Which lines in the rows below contain the word "Toggle"? Gather every such line and copy each one in full.

* **Element lookup rows**:
....................
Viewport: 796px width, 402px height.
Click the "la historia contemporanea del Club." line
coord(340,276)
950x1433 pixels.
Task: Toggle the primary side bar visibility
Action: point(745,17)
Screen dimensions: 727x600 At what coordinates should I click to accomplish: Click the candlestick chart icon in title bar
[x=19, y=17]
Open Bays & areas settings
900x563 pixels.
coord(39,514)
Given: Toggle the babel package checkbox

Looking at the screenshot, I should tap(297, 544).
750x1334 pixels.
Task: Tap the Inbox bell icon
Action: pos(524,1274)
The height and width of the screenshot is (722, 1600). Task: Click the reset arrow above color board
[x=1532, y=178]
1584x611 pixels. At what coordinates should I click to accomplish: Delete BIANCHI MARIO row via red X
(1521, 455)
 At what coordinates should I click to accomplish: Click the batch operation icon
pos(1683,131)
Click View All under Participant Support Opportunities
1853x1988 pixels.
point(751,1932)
....................
* **Task output**:
Task: Toggle the primary side bar visibility
Given: Toggle the babel package checkbox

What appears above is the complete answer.